Sous la direction de Léon Cellier, dont il parlait avec enthousiasme, il avait commencé une thèse sur la théâtralité dans l’œuvre de Nerval. À l’écart des chapelles qui se partageaient le champ des études nervaliennes à un moment où l’édition des Œuvres complètes était une zone conflictuelle, il avait créé les Cahiers Gérard de Nerval qui parurent entre 1978 et 1996 : composés avec un soin de bibliophile, dans un beau format, richement illustrés, un peu sur le modèle du Monde dramatique, les quelque dix-sept numéros avaient rassemblé et formé plusieurs générations de nervaliens ; toutes les approches critiques s’y croisaient ; et ni la précision tatillonne de l’érudition ni les partis pris théoriques ne faisaient perdre de vue l’essentiel. Je me souviens du plaisir qu’il avait eu à y publier une étude d’Yves Bonnefoy sur « la poétique de Nerval ». Henri Bonnet avait cautionné et accompagné, avec une joie sincère, la naissance de la Revue Nerval quand je lançais cette entreprise avec Henri Scepi. À chaque nouvelle livraison, il m’écrivait une lettre, dont je lui demandais ensuite par téléphone de m’aider à déchiffrer la minuscule écriture : son soutien généreux me donnait du cœur à l’ouvrage ; Nerval lui paraissait une source inépuisable, profonde et claire, de réflexion et d’émerveillement ; des idées naissaient de nos échanges ; mon amitié pour lui était pleine de reconnaissance affectueuse.
Dans les études nervaliennes, Henri Bonnet était – et demeure dans ses textes – un guide sûr.
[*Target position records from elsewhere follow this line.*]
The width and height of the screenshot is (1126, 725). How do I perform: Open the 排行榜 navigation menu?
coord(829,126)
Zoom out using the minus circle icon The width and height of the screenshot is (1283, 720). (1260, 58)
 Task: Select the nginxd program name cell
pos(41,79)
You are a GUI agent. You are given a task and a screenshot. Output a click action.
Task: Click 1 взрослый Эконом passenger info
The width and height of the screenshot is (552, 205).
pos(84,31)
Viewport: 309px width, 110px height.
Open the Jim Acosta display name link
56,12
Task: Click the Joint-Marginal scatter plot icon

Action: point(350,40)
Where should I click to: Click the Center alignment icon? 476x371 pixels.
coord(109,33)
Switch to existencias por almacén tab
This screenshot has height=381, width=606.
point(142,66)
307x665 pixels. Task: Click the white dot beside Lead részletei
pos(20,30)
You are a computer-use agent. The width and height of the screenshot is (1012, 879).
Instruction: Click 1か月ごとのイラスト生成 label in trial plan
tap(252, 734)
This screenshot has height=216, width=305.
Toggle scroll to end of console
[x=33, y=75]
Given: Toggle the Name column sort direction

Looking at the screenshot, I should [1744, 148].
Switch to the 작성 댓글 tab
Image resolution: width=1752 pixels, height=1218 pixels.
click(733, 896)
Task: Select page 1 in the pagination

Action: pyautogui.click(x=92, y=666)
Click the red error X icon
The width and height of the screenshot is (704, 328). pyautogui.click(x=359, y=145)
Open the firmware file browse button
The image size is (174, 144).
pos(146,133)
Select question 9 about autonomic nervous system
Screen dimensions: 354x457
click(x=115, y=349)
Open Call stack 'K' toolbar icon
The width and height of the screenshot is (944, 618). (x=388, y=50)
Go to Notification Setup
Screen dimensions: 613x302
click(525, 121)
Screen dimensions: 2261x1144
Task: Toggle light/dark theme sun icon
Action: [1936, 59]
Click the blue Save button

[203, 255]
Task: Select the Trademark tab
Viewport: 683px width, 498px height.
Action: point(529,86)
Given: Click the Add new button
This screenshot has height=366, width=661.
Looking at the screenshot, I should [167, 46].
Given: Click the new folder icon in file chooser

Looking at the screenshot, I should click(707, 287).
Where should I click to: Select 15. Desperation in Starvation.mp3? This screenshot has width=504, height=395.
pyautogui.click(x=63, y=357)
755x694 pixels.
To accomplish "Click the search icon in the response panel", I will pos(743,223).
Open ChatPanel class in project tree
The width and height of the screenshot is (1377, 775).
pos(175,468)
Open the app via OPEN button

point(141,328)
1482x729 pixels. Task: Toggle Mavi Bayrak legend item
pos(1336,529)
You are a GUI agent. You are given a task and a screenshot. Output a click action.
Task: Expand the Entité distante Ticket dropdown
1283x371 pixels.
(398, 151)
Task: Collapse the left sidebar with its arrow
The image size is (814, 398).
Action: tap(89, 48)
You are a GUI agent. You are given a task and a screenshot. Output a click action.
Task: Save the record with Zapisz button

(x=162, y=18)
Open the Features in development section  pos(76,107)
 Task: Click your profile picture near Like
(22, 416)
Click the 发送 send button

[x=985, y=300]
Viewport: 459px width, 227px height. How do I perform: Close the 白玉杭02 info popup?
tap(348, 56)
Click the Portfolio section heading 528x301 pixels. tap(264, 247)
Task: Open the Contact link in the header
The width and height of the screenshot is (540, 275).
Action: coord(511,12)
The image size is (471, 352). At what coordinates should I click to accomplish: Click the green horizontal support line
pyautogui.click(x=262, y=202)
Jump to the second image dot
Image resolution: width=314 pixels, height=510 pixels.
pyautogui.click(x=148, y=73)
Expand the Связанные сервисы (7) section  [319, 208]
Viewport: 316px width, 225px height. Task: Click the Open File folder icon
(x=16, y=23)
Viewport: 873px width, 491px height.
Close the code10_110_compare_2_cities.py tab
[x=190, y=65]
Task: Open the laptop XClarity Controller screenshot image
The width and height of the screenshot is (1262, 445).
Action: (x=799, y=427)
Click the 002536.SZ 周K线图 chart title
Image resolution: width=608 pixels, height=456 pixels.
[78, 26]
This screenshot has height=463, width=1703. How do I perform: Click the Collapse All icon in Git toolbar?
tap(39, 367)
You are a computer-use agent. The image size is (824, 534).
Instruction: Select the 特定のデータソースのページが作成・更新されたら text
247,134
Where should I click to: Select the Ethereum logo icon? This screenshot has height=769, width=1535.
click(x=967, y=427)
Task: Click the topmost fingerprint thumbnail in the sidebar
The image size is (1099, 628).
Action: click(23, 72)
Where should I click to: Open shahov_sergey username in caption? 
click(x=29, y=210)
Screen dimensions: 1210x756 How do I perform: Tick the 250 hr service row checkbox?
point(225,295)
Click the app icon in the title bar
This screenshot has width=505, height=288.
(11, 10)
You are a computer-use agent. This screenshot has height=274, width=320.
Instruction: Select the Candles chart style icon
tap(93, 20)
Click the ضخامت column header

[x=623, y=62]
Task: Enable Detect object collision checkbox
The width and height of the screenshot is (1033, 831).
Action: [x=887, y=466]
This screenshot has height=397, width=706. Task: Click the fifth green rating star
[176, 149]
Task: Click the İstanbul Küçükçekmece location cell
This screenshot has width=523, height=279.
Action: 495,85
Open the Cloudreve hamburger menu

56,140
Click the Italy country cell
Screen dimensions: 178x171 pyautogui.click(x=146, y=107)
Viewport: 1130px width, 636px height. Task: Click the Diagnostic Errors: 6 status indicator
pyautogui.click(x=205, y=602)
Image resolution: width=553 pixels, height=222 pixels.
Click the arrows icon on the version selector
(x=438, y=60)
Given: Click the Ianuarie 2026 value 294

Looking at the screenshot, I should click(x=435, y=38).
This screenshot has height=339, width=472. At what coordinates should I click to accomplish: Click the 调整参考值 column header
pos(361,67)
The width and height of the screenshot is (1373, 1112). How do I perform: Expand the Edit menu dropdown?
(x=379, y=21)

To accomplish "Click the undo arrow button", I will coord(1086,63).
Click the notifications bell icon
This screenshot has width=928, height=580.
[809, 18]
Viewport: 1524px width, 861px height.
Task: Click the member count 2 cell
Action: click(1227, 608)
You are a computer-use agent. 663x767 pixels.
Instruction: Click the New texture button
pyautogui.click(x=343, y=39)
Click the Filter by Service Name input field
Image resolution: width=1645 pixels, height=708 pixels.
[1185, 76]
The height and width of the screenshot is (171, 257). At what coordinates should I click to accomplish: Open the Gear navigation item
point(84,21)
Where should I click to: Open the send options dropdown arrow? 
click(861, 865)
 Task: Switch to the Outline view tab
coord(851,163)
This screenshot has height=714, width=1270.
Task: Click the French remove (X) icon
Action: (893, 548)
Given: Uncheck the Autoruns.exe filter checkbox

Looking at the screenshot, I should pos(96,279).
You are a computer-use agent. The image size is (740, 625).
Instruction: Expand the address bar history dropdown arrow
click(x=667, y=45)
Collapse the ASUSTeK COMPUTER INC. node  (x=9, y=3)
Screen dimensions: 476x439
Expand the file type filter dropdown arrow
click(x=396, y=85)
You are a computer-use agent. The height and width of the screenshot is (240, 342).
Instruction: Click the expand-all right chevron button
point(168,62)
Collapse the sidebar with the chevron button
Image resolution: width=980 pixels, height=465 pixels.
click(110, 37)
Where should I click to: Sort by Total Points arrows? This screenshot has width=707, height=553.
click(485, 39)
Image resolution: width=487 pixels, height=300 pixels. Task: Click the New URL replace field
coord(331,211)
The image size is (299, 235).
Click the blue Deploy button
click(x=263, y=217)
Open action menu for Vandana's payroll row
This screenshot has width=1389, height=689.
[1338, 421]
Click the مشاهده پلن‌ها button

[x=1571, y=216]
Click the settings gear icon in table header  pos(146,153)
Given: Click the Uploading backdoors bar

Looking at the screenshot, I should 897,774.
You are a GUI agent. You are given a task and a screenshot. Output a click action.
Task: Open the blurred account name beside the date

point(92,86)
Sa voix, qui avait gardé l’accent du terroir, était singulière. Il disait clairement des choses mystérieuses ; la pédagogie était chez lui comme une manière d’initiation ; sa science des textes participait d’une sagesse ; il aimait les livres en savant et en homme de bien. Dans sa bibliothèque, Nerval n’était jamais loin d’autres de ses auteurs de prédilection : Stendhal, George Sand ou Edgar Quinet, Jaccottet, Senghor, Julien Gracq, Pierre Michon ou Christian Bobin ; sa curiosité pour les sagesses antiques et les religions à Mystères (il m’avait offert les Dialogues pythiques de Plutarque comme on transmet un secret) faisait bon ménage avec sa foi chrétienne comme avec la convivialité laïque de son enseignement.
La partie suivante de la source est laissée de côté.